The task: Rewrite these lines with each "dropdown" replaced by "drop-down", keeping every other character the same.

[START OF Provided records]

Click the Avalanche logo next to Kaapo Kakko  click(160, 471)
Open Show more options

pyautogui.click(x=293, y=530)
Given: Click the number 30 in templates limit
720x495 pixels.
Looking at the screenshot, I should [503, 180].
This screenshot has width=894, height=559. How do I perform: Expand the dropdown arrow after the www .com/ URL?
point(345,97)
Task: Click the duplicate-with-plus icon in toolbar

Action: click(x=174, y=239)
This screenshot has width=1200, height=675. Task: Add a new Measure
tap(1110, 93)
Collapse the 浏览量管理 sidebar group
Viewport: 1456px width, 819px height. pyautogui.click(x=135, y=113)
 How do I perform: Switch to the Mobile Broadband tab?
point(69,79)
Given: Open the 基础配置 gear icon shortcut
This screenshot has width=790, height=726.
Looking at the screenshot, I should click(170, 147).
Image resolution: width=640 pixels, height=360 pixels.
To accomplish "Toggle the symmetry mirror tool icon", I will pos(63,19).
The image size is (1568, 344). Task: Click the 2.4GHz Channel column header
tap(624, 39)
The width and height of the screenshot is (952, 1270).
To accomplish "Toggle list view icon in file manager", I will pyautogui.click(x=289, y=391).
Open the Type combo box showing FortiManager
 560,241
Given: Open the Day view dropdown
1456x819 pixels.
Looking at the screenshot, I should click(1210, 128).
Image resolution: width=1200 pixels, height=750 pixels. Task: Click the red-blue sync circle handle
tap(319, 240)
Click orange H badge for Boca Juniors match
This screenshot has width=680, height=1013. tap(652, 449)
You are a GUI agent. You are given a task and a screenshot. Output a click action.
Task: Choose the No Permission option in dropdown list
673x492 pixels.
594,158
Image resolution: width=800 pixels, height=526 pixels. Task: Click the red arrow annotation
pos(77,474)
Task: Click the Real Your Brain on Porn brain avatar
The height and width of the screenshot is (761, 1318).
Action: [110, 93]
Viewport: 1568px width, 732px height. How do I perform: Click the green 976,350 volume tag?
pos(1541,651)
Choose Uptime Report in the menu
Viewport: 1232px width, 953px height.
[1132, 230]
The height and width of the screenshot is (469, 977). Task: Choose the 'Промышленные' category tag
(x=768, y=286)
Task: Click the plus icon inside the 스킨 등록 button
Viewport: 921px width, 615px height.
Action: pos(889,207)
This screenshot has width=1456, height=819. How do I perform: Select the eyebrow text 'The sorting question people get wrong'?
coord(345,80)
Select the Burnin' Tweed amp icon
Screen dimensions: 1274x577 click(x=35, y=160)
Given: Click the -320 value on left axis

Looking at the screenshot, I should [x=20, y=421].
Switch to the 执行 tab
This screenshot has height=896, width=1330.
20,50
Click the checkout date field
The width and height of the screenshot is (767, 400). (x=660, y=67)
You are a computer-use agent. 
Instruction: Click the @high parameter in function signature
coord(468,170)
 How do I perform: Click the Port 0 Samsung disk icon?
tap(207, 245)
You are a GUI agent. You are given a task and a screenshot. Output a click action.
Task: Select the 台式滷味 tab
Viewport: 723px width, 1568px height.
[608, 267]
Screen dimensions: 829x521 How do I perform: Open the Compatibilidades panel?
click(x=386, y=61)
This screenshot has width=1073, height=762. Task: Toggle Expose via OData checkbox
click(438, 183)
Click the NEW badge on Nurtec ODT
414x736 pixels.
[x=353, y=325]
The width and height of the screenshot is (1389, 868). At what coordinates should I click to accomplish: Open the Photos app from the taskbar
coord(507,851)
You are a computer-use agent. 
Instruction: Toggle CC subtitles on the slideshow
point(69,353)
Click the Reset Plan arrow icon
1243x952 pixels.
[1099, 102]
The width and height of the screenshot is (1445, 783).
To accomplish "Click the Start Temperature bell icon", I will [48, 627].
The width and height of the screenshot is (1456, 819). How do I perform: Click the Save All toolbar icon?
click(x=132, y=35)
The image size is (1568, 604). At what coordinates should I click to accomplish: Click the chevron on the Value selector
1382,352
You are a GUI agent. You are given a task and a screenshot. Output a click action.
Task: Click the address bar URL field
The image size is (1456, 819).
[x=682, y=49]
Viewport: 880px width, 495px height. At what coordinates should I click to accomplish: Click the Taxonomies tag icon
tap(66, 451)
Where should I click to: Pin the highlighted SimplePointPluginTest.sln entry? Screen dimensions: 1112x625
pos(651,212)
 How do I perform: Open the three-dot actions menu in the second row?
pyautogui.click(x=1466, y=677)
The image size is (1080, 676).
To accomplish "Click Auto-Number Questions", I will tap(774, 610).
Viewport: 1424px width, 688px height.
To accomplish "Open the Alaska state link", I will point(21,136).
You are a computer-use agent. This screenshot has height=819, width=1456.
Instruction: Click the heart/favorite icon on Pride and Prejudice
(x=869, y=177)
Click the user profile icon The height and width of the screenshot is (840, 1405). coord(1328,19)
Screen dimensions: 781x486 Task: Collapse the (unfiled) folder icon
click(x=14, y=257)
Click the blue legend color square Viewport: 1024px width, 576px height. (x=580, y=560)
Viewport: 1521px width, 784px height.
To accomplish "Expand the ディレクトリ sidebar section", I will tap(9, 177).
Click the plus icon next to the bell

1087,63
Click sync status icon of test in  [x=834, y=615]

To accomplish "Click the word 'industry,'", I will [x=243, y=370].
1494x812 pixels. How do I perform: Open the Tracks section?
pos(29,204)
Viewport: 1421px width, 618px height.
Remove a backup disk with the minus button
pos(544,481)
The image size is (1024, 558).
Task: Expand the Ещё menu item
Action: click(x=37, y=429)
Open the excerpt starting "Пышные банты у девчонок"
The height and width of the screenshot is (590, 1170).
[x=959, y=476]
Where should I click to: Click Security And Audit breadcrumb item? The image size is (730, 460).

[END OF Provided records]

Response to this exercise:
Click the Avalanche logo next to Kaapo Kakko  click(160, 471)
Open Show more options

pyautogui.click(x=293, y=530)
Given: Click the number 30 in templates limit
720x495 pixels.
Looking at the screenshot, I should [503, 180].
This screenshot has width=894, height=559. How do I perform: Expand the drop-down arrow after the www .com/ URL?
point(345,97)
Task: Click the duplicate-with-plus icon in toolbar

Action: click(x=174, y=239)
This screenshot has width=1200, height=675. Task: Add a new Measure
tap(1110, 93)
Collapse the 浏览量管理 sidebar group
Viewport: 1456px width, 819px height. pyautogui.click(x=135, y=113)
 How do I perform: Switch to the Mobile Broadband tab?
point(69,79)
Given: Open the 基础配置 gear icon shortcut
This screenshot has width=790, height=726.
Looking at the screenshot, I should click(170, 147).
Image resolution: width=640 pixels, height=360 pixels.
To accomplish "Toggle the symmetry mirror tool icon", I will pos(63,19).
The image size is (1568, 344). Task: Click the 2.4GHz Channel column header
tap(624, 39)
The width and height of the screenshot is (952, 1270).
To accomplish "Toggle list view icon in file manager", I will pyautogui.click(x=289, y=391).
Open the Type combo box showing FortiManager
 560,241
Given: Open the Day view drop-down
1456x819 pixels.
Looking at the screenshot, I should click(1210, 128).
Image resolution: width=1200 pixels, height=750 pixels. Task: Click the red-blue sync circle handle
tap(319, 240)
Click orange H badge for Boca Juniors match
This screenshot has width=680, height=1013. tap(652, 449)
You are a GUI agent. You are given a task and a screenshot. Output a click action.
Task: Choose the No Permission option in drop-down list
673x492 pixels.
594,158
Image resolution: width=800 pixels, height=526 pixels. Task: Click the red arrow annotation
pos(77,474)
Task: Click the Real Your Brain on Porn brain avatar
The height and width of the screenshot is (761, 1318).
Action: [110, 93]
Viewport: 1568px width, 732px height. How do I perform: Click the green 976,350 volume tag?
pos(1541,651)
Choose Uptime Report in the menu
Viewport: 1232px width, 953px height.
[1132, 230]
The height and width of the screenshot is (469, 977). Task: Choose the 'Промышленные' category tag
(x=768, y=286)
Task: Click the plus icon inside the 스킨 등록 button
Viewport: 921px width, 615px height.
Action: pos(889,207)
This screenshot has width=1456, height=819. How do I perform: Select the eyebrow text 'The sorting question people get wrong'?
coord(345,80)
Select the Burnin' Tweed amp icon
Screen dimensions: 1274x577 click(x=35, y=160)
Given: Click the -320 value on left axis

Looking at the screenshot, I should [x=20, y=421].
Switch to the 执行 tab
This screenshot has height=896, width=1330.
20,50
Click the checkout date field
The width and height of the screenshot is (767, 400). (x=660, y=67)
You are a computer-use agent. 
Instruction: Click the @high parameter in function signature
coord(468,170)
 How do I perform: Click the Port 0 Samsung disk icon?
tap(207, 245)
You are a GUI agent. You are given a task and a screenshot. Output a click action.
Task: Select the 台式滷味 tab
Viewport: 723px width, 1568px height.
[608, 267]
Screen dimensions: 829x521 How do I perform: Open the Compatibilidades panel?
click(x=386, y=61)
This screenshot has width=1073, height=762. Task: Toggle Expose via OData checkbox
click(438, 183)
Click the NEW badge on Nurtec ODT
414x736 pixels.
[x=353, y=325]
The width and height of the screenshot is (1389, 868). At what coordinates should I click to accomplish: Open the Photos app from the taskbar
coord(507,851)
You are a computer-use agent. 
Instruction: Toggle CC subtitles on the slideshow
point(69,353)
Click the Reset Plan arrow icon
1243x952 pixels.
[1099, 102]
The width and height of the screenshot is (1445, 783).
To accomplish "Click the Start Temperature bell icon", I will [48, 627].
The width and height of the screenshot is (1456, 819). How do I perform: Click the Save All toolbar icon?
click(x=132, y=35)
The image size is (1568, 604). At what coordinates should I click to accomplish: Click the chevron on the Value selector
1382,352
You are a GUI agent. You are given a task and a screenshot. Output a click action.
Task: Click the address bar URL field
The image size is (1456, 819).
[x=682, y=49]
Viewport: 880px width, 495px height. At what coordinates should I click to accomplish: Click the Taxonomies tag icon
tap(66, 451)
Where should I click to: Pin the highlighted SimplePointPluginTest.sln entry? Screen dimensions: 1112x625
pos(651,212)
 How do I perform: Open the three-dot actions menu in the second row?
pyautogui.click(x=1466, y=677)
The image size is (1080, 676).
To accomplish "Click Auto-Number Questions", I will tap(774, 610).
Viewport: 1424px width, 688px height.
To accomplish "Open the Alaska state link", I will point(21,136).
You are a computer-use agent. This screenshot has height=819, width=1456.
Instruction: Click the heart/favorite icon on Pride and Prejudice
(x=869, y=177)
Click the user profile icon The height and width of the screenshot is (840, 1405). coord(1328,19)
Screen dimensions: 781x486 Task: Collapse the (unfiled) folder icon
click(x=14, y=257)
Click the blue legend color square Viewport: 1024px width, 576px height. (x=580, y=560)
Viewport: 1521px width, 784px height.
To accomplish "Expand the ディレクトリ sidebar section", I will tap(9, 177).
Click the plus icon next to the bell

1087,63
Click sync status icon of test in  [x=834, y=615]

To accomplish "Click the word 'industry,'", I will [x=243, y=370].
1494x812 pixels. How do I perform: Open the Tracks section?
pos(29,204)
Viewport: 1421px width, 618px height.
Remove a backup disk with the minus button
pos(544,481)
The image size is (1024, 558).
Task: Expand the Ещё menu item
Action: click(x=37, y=429)
Open the excerpt starting "Пышные банты у девчонок"
The height and width of the screenshot is (590, 1170).
[x=959, y=476]
Where should I click to: Click Security And Audit breadcrumb item? The image size is (730, 460).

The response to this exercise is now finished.